* [Material shown]:
▼

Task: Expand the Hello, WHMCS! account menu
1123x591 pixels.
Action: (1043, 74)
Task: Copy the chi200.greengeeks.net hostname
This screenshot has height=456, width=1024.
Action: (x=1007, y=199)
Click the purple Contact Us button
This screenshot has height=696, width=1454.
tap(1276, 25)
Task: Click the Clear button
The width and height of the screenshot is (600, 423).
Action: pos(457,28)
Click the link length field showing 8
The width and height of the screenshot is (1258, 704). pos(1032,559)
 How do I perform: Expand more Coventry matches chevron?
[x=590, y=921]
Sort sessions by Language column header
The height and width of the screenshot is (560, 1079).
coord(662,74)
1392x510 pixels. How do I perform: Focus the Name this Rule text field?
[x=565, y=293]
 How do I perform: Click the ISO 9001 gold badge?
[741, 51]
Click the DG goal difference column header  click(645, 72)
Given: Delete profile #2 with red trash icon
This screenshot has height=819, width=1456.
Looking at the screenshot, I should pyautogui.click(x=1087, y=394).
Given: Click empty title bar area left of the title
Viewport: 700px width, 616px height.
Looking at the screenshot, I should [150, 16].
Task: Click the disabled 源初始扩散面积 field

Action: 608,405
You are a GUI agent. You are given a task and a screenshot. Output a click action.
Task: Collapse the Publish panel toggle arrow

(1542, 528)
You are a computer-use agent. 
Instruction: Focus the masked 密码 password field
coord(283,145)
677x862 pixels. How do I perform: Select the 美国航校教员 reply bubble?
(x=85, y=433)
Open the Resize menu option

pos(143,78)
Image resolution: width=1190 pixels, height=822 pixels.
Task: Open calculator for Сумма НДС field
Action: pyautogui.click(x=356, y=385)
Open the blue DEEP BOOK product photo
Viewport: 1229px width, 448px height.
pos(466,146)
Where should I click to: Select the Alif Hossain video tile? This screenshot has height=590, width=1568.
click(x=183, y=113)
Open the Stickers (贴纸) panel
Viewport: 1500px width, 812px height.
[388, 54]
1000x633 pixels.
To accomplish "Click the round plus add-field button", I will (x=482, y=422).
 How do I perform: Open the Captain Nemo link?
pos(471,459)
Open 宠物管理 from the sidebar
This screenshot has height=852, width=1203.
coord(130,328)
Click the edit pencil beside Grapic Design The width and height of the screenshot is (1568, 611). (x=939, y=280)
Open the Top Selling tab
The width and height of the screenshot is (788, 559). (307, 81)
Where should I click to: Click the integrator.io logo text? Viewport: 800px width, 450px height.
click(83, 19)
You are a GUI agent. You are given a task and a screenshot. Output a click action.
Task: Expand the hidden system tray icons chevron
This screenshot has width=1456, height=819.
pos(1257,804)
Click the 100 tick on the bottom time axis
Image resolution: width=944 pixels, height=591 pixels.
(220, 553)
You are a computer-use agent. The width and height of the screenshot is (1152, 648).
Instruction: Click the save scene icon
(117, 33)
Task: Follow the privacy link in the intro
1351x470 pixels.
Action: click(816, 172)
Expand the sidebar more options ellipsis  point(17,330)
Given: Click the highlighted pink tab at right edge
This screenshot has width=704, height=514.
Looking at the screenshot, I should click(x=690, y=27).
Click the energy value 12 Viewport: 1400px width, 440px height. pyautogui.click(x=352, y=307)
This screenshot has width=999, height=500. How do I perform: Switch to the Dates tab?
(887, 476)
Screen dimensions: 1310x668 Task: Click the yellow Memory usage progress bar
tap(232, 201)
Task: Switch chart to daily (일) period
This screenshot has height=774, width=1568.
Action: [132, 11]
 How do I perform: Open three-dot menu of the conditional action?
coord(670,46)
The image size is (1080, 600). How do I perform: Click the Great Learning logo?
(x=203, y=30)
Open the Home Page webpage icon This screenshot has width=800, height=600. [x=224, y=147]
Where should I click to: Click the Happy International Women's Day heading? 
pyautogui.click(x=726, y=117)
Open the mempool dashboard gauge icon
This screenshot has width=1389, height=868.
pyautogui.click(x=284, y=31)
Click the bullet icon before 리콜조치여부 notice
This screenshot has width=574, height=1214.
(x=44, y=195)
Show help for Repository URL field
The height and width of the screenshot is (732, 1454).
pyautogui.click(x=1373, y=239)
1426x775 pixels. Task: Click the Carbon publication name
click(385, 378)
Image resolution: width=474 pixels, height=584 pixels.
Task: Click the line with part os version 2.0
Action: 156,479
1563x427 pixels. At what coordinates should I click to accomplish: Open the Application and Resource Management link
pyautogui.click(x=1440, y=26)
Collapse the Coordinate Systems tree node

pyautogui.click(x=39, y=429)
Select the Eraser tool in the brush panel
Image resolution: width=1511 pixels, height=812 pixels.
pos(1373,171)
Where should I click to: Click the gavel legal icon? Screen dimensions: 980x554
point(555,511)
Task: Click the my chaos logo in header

▲

* [Exercise details]:
The required result is a verbatim copy of all the entries.

* [Exercise response]:
Task: Expand the Hello, WHMCS! account menu
1123x591 pixels.
Action: (1043, 74)
Task: Copy the chi200.greengeeks.net hostname
This screenshot has height=456, width=1024.
Action: (x=1007, y=199)
Click the purple Contact Us button
This screenshot has height=696, width=1454.
tap(1276, 25)
Task: Click the Clear button
The width and height of the screenshot is (600, 423).
Action: pos(457,28)
Click the link length field showing 8
The width and height of the screenshot is (1258, 704). pos(1032,559)
 How do I perform: Expand more Coventry matches chevron?
[x=590, y=921]
Sort sessions by Language column header
The height and width of the screenshot is (560, 1079).
coord(662,74)
1392x510 pixels. How do I perform: Focus the Name this Rule text field?
[x=565, y=293]
 How do I perform: Click the ISO 9001 gold badge?
[741, 51]
Click the DG goal difference column header  click(645, 72)
Given: Delete profile #2 with red trash icon
This screenshot has height=819, width=1456.
Looking at the screenshot, I should pyautogui.click(x=1087, y=394).
Given: Click empty title bar area left of the title
Viewport: 700px width, 616px height.
Looking at the screenshot, I should [150, 16].
Task: Click the disabled 源初始扩散面积 field

Action: 608,405
You are a GUI agent. You are given a task and a screenshot. Output a click action.
Task: Collapse the Publish panel toggle arrow

(1542, 528)
You are a computer-use agent. 
Instruction: Focus the masked 密码 password field
coord(283,145)
677x862 pixels. How do I perform: Select the 美国航校教员 reply bubble?
(x=85, y=433)
Open the Resize menu option

pos(143,78)
Image resolution: width=1190 pixels, height=822 pixels.
Task: Open calculator for Сумма НДС field
Action: pyautogui.click(x=356, y=385)
Open the blue DEEP BOOK product photo
Viewport: 1229px width, 448px height.
pos(466,146)
Where should I click to: Select the Alif Hossain video tile? This screenshot has height=590, width=1568.
click(x=183, y=113)
Open the Stickers (贴纸) panel
Viewport: 1500px width, 812px height.
[388, 54]
1000x633 pixels.
To accomplish "Click the round plus add-field button", I will (x=482, y=422).
 How do I perform: Open the Captain Nemo link?
pos(471,459)
Open 宠物管理 from the sidebar
This screenshot has height=852, width=1203.
coord(130,328)
Click the edit pencil beside Grapic Design The width and height of the screenshot is (1568, 611). (x=939, y=280)
Open the Top Selling tab
The width and height of the screenshot is (788, 559). (307, 81)
Where should I click to: Click the integrator.io logo text? Viewport: 800px width, 450px height.
click(83, 19)
You are a GUI agent. You are given a task and a screenshot. Output a click action.
Task: Expand the hidden system tray icons chevron
This screenshot has width=1456, height=819.
pos(1257,804)
Click the 100 tick on the bottom time axis
Image resolution: width=944 pixels, height=591 pixels.
(220, 553)
You are a computer-use agent. The width and height of the screenshot is (1152, 648).
Instruction: Click the save scene icon
(117, 33)
Task: Follow the privacy link in the intro
1351x470 pixels.
Action: click(816, 172)
Expand the sidebar more options ellipsis  point(17,330)
Given: Click the highlighted pink tab at right edge
This screenshot has width=704, height=514.
Looking at the screenshot, I should click(x=690, y=27).
Click the energy value 12 Viewport: 1400px width, 440px height. pyautogui.click(x=352, y=307)
This screenshot has width=999, height=500. How do I perform: Switch to the Dates tab?
(887, 476)
Screen dimensions: 1310x668 Task: Click the yellow Memory usage progress bar
tap(232, 201)
Task: Switch chart to daily (일) period
This screenshot has height=774, width=1568.
Action: [132, 11]
 How do I perform: Open three-dot menu of the conditional action?
coord(670,46)
The image size is (1080, 600). How do I perform: Click the Great Learning logo?
(x=203, y=30)
Open the Home Page webpage icon This screenshot has width=800, height=600. [x=224, y=147]
Where should I click to: Click the Happy International Women's Day heading? 
pyautogui.click(x=726, y=117)
Open the mempool dashboard gauge icon
This screenshot has width=1389, height=868.
pyautogui.click(x=284, y=31)
Click the bullet icon before 리콜조치여부 notice
This screenshot has width=574, height=1214.
(x=44, y=195)
Show help for Repository URL field
The height and width of the screenshot is (732, 1454).
pyautogui.click(x=1373, y=239)
1426x775 pixels. Task: Click the Carbon publication name
click(385, 378)
Image resolution: width=474 pixels, height=584 pixels.
Task: Click the line with part os version 2.0
Action: 156,479
1563x427 pixels. At what coordinates should I click to accomplish: Open the Application and Resource Management link
pyautogui.click(x=1440, y=26)
Collapse the Coordinate Systems tree node

pyautogui.click(x=39, y=429)
Select the Eraser tool in the brush panel
Image resolution: width=1511 pixels, height=812 pixels.
pos(1373,171)
Where should I click to: Click the gavel legal icon? Screen dimensions: 980x554
point(555,511)
Task: Click the my chaos logo in header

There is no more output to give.